Entrées de pointage de mots et d'éléments
--------------------------------------------------
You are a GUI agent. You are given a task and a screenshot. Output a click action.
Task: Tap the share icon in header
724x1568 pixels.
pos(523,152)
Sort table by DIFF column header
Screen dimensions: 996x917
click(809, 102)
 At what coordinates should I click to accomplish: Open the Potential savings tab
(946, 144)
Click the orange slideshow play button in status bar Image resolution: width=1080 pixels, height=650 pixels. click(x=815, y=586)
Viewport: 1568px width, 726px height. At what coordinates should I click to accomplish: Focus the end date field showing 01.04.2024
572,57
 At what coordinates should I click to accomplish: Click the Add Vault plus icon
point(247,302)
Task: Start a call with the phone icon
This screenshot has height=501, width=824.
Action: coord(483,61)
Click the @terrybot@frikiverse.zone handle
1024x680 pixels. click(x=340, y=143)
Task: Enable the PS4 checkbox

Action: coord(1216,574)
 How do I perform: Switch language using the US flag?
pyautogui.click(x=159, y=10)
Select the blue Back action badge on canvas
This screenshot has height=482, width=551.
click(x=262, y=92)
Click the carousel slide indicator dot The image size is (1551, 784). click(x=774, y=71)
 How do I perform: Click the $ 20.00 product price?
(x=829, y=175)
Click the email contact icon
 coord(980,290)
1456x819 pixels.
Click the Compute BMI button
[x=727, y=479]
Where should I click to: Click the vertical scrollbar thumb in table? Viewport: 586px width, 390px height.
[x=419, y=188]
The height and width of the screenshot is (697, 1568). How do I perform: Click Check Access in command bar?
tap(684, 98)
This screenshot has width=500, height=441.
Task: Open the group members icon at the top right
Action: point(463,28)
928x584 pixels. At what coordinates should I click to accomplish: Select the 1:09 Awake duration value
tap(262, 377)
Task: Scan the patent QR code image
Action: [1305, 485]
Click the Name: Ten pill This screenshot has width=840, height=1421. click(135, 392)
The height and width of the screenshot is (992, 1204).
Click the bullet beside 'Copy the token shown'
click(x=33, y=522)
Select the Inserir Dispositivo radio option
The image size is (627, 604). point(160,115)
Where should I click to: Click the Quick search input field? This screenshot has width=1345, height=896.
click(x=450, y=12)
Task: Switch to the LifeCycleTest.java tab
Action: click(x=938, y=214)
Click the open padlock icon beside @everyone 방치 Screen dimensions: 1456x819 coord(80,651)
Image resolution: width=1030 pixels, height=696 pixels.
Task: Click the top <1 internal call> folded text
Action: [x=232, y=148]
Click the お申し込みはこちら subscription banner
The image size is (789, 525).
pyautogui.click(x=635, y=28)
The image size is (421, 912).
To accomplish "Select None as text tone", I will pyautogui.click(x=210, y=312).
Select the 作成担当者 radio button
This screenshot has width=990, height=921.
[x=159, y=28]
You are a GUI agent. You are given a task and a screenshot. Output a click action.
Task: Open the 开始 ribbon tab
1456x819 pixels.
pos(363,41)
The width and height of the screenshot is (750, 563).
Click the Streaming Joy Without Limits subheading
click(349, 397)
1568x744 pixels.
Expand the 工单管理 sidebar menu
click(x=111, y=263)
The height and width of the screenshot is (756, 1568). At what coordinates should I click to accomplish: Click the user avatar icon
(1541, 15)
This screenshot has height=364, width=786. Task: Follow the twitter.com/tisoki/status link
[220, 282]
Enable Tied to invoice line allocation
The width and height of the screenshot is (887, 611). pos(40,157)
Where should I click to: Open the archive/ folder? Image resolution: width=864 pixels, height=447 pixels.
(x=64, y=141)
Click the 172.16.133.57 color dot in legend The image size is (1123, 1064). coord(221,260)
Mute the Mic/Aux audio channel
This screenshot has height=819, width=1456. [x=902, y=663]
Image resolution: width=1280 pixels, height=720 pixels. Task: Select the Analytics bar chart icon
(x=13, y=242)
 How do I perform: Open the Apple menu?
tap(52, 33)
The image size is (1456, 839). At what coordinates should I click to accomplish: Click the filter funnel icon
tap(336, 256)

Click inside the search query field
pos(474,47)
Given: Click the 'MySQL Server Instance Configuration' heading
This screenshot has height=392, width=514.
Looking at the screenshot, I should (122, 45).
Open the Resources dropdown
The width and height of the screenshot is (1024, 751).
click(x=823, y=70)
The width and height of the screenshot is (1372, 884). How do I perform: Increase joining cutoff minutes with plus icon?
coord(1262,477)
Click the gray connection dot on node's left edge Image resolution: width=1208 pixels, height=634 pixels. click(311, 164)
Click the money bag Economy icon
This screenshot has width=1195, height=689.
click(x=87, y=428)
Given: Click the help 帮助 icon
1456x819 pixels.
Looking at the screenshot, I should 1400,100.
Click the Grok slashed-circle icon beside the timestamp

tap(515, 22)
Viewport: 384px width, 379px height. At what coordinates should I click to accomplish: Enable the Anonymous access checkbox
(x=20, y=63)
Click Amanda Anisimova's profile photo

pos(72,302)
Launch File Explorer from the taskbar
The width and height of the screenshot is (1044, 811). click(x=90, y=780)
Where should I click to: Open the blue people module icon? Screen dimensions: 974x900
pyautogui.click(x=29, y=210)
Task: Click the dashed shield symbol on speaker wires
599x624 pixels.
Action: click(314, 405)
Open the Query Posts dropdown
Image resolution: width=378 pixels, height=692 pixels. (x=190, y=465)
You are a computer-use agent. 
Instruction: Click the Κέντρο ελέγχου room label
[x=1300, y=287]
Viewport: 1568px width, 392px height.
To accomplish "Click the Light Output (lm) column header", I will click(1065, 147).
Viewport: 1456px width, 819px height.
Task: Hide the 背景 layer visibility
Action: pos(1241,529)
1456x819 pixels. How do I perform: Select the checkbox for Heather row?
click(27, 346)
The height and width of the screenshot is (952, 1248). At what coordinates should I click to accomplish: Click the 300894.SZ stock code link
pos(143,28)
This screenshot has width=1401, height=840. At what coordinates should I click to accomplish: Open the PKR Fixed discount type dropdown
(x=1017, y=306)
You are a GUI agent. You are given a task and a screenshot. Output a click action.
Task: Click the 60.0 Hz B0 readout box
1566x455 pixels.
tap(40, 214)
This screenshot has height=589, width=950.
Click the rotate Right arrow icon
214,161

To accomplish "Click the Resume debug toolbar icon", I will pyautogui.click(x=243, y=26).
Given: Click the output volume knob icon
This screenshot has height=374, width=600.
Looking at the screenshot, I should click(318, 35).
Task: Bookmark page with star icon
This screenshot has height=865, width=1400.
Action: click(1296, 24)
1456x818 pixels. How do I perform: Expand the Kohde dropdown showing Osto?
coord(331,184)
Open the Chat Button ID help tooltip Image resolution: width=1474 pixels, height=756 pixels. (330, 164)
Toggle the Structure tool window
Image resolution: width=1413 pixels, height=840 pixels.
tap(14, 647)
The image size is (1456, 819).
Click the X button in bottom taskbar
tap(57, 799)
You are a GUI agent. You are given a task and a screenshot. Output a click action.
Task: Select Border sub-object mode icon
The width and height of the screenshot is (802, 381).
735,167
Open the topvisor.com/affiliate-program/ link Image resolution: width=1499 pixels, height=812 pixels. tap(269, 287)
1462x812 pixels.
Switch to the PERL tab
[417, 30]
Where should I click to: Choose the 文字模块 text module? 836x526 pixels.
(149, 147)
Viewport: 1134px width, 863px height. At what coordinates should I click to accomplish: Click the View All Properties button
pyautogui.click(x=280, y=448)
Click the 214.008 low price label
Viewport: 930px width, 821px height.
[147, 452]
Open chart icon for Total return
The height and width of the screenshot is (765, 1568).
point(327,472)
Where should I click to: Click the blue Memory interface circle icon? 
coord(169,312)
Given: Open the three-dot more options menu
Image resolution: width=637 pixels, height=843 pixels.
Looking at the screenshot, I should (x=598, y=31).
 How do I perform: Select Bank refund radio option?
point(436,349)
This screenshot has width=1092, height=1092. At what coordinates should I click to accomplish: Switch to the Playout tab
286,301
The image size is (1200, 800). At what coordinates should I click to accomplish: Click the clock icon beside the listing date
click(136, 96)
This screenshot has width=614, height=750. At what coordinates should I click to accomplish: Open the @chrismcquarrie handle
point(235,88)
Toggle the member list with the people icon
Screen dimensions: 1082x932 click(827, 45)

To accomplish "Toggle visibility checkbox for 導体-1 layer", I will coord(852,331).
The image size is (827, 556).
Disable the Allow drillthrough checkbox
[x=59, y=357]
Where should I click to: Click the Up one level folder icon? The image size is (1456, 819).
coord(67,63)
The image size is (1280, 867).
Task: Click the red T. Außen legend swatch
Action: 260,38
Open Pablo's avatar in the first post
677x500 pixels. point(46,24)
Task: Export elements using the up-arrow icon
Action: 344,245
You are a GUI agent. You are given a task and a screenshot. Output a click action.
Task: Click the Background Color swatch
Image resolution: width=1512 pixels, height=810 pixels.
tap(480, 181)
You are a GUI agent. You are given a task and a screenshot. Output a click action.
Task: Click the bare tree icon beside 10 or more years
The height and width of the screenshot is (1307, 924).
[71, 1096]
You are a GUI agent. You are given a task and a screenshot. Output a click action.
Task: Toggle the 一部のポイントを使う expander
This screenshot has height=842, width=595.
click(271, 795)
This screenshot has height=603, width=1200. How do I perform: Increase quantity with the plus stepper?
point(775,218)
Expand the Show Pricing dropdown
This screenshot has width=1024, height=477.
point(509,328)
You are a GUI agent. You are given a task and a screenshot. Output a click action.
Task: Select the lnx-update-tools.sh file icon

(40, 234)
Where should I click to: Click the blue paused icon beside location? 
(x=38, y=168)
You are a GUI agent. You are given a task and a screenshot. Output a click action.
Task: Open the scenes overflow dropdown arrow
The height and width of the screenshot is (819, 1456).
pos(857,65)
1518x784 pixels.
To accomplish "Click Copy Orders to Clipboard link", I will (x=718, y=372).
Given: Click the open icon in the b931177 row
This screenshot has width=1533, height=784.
--------------------------------------------------
Recopiez intégralement les lignes des données allant de celle qui contient "Where should I click to: Click the vertical" jusqu'à celle qui contient "[x=419, y=188]", bornes comprises, en mettant à l'échelle 0,4 les coordonnées de clic, arrondies à l'entier le plus proche (les demis vers le haut). Tous les autres nombres restent inchangés.

→ **Réponse correcte**:
Where should I click to: Click the vertical scrollbar thumb in table? Viewport: 586px width, 390px height.
[x=168, y=75]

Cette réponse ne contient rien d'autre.